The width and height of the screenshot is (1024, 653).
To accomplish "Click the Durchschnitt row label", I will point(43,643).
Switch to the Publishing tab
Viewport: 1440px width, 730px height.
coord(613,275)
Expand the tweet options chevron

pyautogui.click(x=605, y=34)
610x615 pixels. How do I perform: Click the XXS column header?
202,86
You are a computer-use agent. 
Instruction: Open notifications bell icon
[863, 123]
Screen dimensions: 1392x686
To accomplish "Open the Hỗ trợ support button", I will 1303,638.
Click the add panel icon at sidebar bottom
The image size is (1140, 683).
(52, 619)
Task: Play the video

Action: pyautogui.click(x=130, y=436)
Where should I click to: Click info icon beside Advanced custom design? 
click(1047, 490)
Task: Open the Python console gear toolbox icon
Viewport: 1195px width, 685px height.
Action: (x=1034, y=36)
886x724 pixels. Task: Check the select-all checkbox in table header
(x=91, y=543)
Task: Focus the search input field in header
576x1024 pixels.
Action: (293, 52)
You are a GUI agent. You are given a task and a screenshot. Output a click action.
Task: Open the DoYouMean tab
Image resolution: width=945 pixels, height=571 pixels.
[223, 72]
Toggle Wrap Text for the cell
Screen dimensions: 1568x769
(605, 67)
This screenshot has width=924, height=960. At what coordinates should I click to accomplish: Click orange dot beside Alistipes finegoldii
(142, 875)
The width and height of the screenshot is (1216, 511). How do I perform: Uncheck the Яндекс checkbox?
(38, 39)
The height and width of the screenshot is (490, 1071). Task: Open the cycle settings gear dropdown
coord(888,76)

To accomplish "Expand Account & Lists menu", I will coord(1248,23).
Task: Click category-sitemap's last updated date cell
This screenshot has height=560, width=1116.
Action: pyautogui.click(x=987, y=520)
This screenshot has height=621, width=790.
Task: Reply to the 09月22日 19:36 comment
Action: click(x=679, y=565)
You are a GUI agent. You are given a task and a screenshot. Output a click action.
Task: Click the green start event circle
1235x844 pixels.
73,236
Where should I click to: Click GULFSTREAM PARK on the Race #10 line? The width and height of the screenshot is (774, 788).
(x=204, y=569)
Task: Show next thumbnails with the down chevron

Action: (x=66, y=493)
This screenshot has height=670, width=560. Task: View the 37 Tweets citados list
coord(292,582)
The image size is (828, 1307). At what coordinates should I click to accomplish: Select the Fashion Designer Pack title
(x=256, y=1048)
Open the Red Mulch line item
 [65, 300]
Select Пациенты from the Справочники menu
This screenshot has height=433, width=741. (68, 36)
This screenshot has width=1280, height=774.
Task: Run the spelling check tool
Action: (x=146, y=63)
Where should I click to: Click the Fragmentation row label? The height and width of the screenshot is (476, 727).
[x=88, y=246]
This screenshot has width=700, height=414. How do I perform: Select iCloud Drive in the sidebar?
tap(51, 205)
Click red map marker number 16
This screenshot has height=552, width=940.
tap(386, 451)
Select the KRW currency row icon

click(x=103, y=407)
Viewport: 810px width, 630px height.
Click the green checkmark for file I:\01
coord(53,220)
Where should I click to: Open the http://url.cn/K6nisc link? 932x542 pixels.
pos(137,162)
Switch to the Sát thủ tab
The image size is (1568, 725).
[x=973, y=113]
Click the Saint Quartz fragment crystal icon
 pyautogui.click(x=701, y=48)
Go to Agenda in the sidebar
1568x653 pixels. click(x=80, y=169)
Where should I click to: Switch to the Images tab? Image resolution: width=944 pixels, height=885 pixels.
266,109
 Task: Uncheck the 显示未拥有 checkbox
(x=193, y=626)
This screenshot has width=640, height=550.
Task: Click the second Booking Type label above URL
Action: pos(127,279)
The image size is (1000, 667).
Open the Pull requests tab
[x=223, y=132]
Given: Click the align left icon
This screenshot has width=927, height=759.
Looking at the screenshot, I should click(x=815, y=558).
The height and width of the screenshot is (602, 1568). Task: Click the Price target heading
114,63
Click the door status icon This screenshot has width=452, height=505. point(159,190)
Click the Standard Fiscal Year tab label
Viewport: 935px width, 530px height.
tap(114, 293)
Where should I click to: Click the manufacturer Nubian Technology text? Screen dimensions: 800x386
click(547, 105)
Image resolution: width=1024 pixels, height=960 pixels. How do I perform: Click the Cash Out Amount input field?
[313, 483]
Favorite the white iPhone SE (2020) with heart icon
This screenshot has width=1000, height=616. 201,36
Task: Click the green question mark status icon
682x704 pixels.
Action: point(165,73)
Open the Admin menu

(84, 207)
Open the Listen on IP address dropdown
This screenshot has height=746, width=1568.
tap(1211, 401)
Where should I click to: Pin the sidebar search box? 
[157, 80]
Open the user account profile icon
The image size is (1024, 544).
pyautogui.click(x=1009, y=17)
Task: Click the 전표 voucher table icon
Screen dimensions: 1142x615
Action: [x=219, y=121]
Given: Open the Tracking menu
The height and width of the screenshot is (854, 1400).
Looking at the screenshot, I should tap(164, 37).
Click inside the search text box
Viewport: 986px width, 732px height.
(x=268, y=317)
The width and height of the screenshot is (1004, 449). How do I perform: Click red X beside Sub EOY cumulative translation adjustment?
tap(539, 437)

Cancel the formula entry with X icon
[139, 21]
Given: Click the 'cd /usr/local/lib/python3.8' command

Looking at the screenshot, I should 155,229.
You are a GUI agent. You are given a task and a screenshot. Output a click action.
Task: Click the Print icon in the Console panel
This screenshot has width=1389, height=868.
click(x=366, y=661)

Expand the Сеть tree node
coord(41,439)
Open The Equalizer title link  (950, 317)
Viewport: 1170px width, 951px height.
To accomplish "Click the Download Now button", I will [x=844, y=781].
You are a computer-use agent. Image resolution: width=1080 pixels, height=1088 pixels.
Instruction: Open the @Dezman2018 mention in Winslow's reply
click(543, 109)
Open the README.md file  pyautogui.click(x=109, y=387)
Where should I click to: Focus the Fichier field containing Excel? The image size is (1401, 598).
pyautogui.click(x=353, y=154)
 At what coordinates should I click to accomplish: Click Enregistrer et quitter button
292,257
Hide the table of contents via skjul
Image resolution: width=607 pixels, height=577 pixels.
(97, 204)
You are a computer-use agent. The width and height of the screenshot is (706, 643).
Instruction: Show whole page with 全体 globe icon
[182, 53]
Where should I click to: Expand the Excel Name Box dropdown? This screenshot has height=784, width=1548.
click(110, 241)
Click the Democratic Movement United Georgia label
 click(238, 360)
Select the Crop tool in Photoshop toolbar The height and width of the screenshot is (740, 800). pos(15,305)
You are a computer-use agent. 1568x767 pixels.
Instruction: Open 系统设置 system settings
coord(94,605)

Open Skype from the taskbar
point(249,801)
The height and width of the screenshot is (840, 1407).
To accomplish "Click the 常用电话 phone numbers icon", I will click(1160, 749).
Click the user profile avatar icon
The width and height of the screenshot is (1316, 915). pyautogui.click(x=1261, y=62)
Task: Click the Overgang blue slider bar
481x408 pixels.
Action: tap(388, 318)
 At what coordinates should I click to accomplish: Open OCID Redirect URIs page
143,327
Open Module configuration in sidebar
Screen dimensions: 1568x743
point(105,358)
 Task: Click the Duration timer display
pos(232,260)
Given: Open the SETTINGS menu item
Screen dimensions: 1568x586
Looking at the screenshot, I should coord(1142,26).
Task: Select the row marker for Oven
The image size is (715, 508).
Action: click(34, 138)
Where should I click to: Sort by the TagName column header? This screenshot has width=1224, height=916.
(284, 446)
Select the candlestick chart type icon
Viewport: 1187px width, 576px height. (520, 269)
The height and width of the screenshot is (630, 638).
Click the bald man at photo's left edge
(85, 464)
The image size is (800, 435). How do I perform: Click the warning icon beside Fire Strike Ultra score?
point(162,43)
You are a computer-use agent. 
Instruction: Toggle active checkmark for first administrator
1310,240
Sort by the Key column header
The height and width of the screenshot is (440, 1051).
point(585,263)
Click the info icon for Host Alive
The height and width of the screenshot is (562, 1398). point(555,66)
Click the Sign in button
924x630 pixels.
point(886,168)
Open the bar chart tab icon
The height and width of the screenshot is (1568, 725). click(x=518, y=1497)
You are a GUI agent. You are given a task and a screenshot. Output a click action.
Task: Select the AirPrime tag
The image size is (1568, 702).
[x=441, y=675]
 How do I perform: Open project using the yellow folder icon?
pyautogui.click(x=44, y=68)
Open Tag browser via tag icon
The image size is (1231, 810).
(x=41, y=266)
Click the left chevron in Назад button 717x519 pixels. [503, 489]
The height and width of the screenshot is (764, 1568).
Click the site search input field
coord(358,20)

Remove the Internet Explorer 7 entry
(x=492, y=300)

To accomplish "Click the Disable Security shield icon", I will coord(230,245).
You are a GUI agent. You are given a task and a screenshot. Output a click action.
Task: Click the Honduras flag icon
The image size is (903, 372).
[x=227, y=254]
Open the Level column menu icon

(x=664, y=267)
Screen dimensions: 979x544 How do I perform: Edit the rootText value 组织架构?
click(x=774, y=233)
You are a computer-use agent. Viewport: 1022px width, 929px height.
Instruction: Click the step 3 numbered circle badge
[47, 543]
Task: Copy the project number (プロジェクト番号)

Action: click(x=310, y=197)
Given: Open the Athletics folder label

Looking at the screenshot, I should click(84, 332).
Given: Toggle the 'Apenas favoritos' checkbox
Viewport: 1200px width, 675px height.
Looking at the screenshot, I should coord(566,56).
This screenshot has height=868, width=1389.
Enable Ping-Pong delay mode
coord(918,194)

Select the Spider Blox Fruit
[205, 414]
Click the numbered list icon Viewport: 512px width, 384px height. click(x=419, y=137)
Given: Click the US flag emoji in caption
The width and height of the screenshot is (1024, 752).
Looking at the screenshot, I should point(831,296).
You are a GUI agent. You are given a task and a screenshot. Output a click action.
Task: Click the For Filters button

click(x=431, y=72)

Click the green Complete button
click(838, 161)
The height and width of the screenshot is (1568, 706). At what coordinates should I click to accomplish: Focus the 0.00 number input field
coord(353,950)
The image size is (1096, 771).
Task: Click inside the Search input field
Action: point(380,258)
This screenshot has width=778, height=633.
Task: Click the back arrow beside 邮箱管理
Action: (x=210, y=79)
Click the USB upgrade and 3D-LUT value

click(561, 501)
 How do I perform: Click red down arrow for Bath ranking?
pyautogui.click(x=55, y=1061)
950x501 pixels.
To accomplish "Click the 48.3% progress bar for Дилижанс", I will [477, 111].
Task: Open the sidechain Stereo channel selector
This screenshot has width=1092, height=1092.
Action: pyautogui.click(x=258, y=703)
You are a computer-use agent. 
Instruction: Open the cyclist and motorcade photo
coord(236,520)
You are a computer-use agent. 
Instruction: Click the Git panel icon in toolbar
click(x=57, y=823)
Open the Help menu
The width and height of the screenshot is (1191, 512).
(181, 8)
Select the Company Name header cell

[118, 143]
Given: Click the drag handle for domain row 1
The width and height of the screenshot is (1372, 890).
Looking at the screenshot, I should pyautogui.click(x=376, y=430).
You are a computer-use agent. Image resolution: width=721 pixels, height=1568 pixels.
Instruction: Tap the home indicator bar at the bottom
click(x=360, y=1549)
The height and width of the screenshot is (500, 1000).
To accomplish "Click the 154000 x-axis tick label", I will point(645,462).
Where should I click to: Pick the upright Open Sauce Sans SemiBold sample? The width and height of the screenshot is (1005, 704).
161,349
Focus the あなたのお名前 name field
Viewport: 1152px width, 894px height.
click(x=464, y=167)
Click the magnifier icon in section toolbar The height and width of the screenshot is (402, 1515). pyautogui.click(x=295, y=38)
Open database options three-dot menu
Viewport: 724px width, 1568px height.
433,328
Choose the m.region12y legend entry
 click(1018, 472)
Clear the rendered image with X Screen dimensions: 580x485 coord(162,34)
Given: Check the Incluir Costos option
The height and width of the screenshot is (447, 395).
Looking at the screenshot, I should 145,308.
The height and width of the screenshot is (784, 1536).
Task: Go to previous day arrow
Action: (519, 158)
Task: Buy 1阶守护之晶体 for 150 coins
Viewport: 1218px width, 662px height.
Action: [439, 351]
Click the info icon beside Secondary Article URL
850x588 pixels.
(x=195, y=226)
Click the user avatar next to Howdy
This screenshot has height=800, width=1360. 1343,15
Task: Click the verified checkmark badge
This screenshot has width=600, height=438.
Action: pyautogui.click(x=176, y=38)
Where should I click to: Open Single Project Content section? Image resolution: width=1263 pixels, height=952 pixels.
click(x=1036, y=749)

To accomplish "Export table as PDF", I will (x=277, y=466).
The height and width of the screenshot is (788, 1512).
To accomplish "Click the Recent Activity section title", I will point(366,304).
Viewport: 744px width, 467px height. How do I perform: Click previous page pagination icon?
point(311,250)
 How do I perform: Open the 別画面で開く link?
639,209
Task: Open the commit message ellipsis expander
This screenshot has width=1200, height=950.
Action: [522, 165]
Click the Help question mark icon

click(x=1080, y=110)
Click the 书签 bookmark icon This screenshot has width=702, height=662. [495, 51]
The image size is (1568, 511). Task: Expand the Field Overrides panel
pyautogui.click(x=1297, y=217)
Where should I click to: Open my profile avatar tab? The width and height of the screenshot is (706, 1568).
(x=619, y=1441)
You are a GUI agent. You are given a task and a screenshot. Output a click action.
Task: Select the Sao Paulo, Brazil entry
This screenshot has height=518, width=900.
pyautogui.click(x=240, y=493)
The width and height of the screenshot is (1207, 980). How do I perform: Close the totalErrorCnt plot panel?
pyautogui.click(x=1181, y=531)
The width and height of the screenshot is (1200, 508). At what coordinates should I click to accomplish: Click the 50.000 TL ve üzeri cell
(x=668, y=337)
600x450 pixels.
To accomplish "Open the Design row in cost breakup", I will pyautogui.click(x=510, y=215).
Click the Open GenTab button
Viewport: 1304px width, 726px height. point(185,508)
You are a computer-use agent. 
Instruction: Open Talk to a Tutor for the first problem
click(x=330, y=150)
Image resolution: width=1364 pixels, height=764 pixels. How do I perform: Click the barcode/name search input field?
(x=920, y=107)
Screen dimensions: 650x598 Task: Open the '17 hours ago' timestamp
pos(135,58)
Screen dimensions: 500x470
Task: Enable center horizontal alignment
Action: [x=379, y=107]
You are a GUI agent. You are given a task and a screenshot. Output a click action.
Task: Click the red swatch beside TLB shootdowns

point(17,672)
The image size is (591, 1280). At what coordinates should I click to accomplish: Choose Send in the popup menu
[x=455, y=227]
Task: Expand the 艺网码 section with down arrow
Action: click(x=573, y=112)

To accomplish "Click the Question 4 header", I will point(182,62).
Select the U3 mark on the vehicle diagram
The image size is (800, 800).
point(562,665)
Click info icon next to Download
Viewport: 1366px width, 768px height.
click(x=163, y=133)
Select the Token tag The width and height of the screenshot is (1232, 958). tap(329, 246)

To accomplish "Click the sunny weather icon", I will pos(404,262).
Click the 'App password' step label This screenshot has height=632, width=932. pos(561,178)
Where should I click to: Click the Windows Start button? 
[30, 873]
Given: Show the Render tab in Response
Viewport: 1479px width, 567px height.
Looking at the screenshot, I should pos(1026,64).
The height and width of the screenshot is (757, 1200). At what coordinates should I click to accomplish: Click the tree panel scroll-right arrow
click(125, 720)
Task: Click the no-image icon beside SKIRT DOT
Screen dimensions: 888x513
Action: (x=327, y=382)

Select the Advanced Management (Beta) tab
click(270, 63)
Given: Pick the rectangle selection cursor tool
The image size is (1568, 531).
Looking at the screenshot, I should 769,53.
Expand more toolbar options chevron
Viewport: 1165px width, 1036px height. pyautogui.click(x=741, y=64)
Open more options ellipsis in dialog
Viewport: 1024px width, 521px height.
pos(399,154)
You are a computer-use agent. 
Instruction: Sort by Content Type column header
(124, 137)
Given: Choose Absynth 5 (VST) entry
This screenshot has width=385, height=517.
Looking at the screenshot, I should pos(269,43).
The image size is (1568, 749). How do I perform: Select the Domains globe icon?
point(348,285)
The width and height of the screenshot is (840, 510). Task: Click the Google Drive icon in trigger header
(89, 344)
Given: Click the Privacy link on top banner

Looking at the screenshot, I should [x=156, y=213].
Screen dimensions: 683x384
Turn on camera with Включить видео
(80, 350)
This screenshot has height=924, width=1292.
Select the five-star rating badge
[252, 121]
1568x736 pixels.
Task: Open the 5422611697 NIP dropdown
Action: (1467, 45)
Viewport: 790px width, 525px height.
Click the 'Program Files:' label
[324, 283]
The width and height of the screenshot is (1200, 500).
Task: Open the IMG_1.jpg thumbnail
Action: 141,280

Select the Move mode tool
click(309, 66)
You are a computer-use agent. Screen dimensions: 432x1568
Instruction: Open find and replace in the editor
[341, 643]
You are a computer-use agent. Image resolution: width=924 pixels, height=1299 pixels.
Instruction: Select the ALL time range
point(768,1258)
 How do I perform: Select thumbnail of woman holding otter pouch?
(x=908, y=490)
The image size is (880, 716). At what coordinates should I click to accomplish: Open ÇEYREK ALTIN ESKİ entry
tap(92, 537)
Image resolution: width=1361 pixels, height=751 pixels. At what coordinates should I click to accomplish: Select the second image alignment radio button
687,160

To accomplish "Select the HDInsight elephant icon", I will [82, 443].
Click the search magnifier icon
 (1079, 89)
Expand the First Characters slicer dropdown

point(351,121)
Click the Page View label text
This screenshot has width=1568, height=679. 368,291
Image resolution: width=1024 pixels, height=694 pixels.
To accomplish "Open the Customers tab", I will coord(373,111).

* * *

Work required →
Every line above that carries the string "status" should be copied.

Output of the exercise →
Click the door status icon This screenshot has width=452, height=505. point(159,190)
Task: Click the green question mark status icon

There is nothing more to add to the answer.